+++ INFORMATION PROVIDED

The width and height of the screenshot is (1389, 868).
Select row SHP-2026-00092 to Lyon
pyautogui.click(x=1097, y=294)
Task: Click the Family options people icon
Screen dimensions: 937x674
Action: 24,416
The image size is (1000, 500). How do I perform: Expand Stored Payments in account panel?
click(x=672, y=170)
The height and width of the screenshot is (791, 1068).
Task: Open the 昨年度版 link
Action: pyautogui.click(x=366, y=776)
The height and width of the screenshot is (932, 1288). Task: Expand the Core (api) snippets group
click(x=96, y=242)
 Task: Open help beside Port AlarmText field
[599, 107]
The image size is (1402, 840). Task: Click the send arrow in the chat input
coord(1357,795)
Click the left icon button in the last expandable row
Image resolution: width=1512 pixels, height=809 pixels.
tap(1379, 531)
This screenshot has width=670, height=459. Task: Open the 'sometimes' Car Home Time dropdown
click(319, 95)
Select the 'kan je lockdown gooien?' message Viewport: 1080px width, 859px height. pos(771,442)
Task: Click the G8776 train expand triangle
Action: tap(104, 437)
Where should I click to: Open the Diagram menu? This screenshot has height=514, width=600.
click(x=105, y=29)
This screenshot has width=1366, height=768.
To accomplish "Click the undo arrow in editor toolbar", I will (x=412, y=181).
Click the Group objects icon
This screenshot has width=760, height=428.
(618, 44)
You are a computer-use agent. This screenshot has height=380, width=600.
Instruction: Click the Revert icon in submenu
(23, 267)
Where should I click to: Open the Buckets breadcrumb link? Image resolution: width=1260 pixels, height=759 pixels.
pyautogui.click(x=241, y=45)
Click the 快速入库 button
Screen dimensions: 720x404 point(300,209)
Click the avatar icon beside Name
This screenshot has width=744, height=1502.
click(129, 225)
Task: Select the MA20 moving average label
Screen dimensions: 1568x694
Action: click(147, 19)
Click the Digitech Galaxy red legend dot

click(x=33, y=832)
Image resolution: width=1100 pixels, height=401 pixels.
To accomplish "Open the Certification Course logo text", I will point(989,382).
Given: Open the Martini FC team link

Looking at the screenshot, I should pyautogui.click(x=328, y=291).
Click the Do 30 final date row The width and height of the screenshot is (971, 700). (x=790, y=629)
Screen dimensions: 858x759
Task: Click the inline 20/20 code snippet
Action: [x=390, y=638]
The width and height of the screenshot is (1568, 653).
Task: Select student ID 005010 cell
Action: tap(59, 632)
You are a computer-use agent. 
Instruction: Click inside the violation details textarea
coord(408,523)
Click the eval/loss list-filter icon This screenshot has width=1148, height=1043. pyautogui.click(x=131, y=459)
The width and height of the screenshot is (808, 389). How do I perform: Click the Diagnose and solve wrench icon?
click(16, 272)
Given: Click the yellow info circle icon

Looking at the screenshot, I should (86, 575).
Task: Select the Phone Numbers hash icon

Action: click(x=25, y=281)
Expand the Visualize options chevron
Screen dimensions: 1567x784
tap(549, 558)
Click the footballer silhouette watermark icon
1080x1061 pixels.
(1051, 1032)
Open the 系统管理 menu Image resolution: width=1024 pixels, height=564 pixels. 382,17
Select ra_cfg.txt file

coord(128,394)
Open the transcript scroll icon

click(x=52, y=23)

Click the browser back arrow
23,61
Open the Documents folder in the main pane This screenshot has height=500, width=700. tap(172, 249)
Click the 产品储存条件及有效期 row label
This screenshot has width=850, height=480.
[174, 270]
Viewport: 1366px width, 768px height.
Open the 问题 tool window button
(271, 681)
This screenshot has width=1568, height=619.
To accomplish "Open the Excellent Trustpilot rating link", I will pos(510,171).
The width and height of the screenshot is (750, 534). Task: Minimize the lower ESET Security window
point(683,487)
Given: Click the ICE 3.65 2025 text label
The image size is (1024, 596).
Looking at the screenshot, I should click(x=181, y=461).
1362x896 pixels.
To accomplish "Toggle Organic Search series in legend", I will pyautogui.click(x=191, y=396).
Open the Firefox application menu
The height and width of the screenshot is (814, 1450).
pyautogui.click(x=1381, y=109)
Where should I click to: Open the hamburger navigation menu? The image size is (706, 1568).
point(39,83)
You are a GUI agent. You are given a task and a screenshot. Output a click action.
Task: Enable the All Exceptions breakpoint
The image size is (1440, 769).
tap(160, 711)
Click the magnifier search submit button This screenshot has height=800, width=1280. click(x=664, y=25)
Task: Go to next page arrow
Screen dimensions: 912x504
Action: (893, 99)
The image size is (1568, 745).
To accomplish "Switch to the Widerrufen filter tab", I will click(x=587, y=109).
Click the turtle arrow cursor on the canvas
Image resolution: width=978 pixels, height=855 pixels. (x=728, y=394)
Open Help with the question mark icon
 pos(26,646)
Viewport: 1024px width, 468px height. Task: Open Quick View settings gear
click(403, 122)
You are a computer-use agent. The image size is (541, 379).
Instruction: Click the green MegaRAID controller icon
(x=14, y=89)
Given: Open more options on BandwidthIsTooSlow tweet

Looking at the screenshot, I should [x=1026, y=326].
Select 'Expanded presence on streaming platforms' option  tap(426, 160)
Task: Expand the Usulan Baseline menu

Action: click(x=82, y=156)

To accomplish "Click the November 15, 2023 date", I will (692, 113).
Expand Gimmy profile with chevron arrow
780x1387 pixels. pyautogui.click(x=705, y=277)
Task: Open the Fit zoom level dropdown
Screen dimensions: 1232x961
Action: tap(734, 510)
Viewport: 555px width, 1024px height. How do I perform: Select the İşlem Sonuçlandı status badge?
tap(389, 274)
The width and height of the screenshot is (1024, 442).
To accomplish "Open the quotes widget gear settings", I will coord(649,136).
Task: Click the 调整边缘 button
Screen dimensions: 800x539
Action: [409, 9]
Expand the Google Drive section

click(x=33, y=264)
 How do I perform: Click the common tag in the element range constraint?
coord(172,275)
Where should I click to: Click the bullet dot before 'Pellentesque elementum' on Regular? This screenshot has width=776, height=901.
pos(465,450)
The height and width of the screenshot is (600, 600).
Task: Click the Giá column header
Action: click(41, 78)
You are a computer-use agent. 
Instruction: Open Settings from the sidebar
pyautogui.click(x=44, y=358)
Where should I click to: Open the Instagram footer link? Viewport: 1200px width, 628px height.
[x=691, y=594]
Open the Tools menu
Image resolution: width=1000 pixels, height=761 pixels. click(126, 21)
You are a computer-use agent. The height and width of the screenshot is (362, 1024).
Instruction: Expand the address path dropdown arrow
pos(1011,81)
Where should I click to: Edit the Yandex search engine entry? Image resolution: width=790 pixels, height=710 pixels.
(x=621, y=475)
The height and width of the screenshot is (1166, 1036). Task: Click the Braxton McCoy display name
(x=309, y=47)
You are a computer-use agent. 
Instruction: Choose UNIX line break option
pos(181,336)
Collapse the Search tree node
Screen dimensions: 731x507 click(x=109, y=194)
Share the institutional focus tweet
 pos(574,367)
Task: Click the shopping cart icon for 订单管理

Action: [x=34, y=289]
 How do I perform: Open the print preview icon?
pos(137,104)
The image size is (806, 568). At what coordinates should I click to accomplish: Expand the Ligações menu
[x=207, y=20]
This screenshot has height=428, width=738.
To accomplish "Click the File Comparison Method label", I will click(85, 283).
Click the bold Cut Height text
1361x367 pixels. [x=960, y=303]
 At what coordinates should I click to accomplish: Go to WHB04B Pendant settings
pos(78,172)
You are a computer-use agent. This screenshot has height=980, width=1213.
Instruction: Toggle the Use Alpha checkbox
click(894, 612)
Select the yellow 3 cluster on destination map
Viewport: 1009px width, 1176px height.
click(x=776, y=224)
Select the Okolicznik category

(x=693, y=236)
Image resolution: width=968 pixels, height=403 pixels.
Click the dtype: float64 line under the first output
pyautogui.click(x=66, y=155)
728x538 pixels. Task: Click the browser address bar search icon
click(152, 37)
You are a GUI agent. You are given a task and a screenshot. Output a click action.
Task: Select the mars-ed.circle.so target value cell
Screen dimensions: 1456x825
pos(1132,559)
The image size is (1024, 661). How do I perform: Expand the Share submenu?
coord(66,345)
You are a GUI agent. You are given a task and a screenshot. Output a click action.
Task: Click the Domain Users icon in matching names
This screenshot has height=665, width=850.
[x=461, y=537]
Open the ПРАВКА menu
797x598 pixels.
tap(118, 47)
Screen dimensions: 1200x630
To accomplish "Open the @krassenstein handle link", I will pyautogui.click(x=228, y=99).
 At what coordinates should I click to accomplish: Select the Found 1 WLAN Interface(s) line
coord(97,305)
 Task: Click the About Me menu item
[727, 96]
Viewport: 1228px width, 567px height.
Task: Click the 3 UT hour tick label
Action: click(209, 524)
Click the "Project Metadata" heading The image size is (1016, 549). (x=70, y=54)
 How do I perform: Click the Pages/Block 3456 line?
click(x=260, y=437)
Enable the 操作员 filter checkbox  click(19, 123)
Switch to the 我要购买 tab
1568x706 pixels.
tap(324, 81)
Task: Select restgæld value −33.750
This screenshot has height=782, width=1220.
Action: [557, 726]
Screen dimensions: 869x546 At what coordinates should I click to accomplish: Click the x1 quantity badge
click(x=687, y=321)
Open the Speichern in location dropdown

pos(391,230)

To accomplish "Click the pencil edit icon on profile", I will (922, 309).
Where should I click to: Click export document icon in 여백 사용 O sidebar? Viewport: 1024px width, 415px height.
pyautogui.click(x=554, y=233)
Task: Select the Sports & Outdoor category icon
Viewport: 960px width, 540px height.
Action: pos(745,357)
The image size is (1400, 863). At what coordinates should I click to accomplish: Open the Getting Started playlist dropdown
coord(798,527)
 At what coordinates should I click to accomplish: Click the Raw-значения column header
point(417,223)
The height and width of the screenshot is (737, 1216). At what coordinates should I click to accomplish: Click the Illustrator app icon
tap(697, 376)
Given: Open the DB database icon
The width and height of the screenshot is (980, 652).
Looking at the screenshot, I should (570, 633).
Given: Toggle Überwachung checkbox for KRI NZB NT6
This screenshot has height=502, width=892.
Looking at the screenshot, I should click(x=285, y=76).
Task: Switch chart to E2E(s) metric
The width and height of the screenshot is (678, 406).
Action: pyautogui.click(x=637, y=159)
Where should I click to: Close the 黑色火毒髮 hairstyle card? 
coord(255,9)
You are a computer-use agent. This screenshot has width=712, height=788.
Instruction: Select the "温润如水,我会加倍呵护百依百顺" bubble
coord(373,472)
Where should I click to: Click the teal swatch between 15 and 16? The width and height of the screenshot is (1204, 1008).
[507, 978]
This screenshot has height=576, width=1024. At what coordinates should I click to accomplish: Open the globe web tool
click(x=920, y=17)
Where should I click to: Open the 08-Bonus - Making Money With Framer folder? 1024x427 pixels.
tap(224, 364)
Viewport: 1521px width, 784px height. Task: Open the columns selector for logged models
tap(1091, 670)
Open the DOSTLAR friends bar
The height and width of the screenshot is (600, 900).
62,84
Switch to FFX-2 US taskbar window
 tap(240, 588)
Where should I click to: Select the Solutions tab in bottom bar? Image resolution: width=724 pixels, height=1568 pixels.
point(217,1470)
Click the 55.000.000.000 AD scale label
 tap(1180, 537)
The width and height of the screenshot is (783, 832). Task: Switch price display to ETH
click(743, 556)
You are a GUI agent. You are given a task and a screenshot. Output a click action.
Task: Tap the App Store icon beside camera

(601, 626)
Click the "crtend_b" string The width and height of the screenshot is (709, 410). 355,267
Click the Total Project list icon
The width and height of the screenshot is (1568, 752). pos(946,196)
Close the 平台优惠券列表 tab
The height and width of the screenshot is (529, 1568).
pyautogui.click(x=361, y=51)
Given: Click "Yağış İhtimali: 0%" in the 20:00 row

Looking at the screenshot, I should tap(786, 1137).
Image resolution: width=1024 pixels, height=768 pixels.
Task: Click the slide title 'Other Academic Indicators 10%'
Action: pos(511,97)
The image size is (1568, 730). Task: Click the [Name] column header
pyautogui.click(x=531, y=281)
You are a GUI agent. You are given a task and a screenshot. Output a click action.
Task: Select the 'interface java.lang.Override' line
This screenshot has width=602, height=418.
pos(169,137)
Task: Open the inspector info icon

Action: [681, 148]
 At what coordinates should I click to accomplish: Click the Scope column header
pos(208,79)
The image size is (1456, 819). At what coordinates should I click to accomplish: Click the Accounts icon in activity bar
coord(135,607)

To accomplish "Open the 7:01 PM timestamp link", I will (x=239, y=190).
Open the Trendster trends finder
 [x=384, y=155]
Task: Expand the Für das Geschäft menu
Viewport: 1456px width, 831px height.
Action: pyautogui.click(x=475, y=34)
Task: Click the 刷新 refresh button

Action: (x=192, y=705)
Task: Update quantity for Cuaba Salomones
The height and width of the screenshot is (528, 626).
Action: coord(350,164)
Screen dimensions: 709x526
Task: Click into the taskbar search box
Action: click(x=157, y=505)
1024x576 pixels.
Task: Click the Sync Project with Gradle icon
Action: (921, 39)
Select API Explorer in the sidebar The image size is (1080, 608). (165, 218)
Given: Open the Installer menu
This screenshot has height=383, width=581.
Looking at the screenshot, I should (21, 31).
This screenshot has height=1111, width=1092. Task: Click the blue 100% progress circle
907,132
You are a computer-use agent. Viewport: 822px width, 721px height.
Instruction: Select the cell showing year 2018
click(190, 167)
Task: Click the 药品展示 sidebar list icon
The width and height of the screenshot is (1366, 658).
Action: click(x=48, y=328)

++++++

**EXERCISE BRIEF:** Please find each line in the records above that holds the word "value", and copy it.

**ANSWER:**
Task: Select the mars-ed.circle.so target value cell
Task: Select restgæld value −33.750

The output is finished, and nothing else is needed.